[[ AVAILABLE DATA open ]]

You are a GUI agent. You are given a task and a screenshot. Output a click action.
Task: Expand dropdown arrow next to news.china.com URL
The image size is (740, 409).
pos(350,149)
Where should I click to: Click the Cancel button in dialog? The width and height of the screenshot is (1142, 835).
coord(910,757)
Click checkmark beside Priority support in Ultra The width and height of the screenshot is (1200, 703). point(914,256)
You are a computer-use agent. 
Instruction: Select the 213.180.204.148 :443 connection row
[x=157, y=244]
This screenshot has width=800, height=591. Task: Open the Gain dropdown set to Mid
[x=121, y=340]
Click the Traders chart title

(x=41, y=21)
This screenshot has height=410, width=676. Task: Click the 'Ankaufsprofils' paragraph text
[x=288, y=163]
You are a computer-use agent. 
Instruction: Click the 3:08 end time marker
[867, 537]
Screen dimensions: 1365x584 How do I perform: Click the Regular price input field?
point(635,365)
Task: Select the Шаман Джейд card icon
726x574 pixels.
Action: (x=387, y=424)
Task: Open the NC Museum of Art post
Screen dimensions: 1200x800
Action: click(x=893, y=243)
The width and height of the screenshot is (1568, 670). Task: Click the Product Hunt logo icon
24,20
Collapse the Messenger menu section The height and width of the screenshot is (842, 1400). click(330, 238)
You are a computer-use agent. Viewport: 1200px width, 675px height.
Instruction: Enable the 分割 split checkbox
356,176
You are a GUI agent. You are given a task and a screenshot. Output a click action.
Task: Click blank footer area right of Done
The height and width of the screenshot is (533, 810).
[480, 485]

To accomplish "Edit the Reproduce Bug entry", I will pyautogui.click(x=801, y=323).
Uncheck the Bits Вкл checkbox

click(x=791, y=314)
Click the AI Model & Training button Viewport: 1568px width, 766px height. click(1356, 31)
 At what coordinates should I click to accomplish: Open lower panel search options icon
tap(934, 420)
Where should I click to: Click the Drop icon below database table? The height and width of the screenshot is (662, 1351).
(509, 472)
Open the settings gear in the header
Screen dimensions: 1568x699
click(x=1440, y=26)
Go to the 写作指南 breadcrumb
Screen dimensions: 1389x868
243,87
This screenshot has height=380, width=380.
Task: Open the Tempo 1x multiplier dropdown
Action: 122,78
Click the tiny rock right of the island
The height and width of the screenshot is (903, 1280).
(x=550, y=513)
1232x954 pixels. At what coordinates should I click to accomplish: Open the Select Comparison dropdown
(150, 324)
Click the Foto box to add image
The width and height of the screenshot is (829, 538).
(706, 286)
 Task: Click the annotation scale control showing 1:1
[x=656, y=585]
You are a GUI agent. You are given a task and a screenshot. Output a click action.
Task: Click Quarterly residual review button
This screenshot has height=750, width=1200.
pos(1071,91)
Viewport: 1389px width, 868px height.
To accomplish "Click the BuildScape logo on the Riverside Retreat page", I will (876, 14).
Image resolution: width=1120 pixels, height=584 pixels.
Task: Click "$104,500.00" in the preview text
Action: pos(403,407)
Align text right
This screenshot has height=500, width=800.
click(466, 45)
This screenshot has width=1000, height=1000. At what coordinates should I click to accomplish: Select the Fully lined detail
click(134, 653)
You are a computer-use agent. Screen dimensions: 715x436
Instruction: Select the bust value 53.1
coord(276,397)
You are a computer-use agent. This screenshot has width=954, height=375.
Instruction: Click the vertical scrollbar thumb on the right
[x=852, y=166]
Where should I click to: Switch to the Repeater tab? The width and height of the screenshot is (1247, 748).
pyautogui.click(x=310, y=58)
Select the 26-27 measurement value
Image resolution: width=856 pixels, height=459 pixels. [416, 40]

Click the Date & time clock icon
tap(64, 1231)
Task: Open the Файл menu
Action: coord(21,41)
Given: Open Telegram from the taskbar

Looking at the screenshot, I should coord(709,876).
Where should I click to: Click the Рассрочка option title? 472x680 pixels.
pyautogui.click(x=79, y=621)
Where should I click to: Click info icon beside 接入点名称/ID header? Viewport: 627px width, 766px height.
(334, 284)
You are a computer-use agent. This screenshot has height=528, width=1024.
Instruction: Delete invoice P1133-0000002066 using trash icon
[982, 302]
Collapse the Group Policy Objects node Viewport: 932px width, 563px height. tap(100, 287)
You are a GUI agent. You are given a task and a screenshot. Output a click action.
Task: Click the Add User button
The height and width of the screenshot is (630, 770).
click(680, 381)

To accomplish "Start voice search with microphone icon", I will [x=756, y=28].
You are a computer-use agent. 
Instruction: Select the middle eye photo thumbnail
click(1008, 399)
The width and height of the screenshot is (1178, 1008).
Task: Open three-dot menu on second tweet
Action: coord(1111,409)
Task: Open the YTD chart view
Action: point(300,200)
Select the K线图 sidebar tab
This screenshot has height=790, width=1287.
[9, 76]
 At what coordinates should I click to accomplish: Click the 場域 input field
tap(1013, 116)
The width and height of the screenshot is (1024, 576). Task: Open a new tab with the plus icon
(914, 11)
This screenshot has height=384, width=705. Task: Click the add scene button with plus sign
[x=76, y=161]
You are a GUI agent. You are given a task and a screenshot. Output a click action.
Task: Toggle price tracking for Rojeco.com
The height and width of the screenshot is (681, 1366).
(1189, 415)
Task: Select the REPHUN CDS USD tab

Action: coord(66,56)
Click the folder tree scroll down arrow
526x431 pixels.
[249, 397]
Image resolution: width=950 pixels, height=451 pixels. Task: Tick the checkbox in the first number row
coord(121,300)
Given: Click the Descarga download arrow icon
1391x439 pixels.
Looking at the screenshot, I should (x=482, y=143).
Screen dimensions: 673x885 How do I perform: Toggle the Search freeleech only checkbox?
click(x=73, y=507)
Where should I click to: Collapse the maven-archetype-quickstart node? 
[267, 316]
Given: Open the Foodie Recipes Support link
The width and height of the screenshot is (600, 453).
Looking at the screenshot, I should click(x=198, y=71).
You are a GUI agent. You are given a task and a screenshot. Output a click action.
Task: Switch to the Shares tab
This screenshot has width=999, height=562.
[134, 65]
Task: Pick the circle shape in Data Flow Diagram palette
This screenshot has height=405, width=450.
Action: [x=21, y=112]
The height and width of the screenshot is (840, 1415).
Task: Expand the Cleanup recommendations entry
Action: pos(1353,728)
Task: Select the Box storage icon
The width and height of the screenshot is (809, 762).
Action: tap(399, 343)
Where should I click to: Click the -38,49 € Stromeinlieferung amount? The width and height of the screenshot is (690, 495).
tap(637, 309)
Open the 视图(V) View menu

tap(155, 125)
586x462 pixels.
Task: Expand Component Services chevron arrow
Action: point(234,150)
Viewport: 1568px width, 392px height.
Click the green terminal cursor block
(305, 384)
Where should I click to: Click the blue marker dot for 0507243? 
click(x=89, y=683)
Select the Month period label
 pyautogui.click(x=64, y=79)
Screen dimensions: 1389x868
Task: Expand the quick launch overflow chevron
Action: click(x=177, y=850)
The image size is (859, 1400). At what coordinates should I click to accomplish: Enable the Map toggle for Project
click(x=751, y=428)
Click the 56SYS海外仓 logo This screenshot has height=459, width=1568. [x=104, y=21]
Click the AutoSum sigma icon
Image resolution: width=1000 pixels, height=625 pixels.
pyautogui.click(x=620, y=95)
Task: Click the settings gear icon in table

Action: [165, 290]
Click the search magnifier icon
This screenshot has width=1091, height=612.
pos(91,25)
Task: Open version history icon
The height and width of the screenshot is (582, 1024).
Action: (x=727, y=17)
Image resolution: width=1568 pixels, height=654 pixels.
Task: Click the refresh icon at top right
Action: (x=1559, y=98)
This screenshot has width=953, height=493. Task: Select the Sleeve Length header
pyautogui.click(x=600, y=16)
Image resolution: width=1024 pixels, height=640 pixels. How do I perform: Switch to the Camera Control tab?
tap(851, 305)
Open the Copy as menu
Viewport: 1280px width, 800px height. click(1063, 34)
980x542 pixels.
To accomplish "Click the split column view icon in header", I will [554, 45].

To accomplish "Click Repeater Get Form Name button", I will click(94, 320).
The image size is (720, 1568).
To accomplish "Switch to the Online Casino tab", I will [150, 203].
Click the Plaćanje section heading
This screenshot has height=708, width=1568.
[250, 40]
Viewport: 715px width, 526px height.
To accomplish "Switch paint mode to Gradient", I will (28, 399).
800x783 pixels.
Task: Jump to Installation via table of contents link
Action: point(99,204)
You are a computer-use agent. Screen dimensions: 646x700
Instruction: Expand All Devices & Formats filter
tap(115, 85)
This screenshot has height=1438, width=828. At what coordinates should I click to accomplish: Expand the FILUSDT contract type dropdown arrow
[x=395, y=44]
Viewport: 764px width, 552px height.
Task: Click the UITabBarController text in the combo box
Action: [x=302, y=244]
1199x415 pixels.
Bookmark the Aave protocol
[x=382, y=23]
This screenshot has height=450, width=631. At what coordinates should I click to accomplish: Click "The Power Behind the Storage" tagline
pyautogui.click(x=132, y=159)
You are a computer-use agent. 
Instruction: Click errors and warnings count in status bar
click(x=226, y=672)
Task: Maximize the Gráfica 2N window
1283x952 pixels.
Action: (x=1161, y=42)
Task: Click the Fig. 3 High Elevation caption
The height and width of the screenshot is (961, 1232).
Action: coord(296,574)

[[ AVAILABLE DATA closed ]]

Track down every line in the entries that includes the string "section", and copy it.

Collapse the Messenger menu section The height and width of the screenshot is (842, 1400). click(330, 238)
Click the Plaćanje section heading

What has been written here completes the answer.